──────── WORKING DATA ────────

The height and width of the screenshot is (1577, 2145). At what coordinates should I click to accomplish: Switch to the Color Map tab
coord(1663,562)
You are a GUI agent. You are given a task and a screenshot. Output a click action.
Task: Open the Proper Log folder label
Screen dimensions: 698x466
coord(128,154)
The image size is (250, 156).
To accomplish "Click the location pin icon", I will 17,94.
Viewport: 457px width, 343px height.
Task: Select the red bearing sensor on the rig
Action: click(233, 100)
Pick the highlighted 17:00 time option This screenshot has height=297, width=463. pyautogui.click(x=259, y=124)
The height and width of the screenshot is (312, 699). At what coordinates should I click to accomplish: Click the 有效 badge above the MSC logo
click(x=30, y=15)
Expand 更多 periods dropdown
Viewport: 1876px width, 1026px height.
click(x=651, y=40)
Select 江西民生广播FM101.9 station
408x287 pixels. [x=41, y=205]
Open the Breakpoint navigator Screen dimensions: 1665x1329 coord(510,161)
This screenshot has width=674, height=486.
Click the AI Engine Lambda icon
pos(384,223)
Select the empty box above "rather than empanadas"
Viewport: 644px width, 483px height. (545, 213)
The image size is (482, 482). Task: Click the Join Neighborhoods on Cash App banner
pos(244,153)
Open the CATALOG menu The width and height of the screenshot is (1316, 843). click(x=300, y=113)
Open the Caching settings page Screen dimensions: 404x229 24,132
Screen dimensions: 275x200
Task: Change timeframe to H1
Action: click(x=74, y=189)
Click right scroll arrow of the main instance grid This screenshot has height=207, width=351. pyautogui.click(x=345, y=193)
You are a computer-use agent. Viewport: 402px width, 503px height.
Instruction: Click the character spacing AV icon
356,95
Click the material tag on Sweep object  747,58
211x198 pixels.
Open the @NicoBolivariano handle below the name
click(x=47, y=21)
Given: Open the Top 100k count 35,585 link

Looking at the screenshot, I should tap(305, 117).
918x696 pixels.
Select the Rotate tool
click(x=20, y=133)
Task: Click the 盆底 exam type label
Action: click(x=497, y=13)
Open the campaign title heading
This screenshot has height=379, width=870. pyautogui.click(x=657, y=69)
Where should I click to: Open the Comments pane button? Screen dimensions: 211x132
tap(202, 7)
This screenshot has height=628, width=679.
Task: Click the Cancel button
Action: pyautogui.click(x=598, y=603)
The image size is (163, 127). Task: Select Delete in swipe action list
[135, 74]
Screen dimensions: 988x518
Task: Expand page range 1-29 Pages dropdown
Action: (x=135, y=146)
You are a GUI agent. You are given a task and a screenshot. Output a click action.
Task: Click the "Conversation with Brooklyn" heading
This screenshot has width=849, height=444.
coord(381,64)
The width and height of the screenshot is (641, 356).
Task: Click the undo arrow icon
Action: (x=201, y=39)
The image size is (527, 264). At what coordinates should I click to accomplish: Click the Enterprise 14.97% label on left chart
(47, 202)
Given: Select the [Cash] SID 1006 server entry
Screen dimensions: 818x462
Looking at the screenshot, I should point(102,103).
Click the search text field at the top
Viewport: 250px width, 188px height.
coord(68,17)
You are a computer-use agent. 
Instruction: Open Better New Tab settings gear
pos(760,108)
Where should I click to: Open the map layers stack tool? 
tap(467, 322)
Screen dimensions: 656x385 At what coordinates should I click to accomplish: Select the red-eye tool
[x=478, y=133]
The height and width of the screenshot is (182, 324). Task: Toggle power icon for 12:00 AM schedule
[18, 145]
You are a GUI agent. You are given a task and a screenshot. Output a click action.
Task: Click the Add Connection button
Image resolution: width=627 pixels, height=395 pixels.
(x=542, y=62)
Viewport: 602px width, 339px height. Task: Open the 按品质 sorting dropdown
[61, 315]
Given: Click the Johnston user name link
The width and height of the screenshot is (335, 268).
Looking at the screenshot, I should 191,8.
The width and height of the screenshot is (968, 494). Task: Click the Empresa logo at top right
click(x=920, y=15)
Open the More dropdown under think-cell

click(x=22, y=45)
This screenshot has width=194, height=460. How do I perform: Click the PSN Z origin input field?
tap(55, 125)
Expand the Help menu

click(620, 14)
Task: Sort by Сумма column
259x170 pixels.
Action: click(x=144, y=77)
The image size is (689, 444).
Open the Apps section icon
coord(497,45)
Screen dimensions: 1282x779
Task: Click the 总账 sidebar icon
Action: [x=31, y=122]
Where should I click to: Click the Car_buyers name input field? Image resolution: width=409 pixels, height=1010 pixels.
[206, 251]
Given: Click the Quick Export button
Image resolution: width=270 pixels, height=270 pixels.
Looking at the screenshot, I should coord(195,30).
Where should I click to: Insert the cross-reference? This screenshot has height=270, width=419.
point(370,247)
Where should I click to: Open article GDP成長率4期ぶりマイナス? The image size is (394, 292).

────────

Give the count of lines in the records above that hold the string "computer", and only that count.

2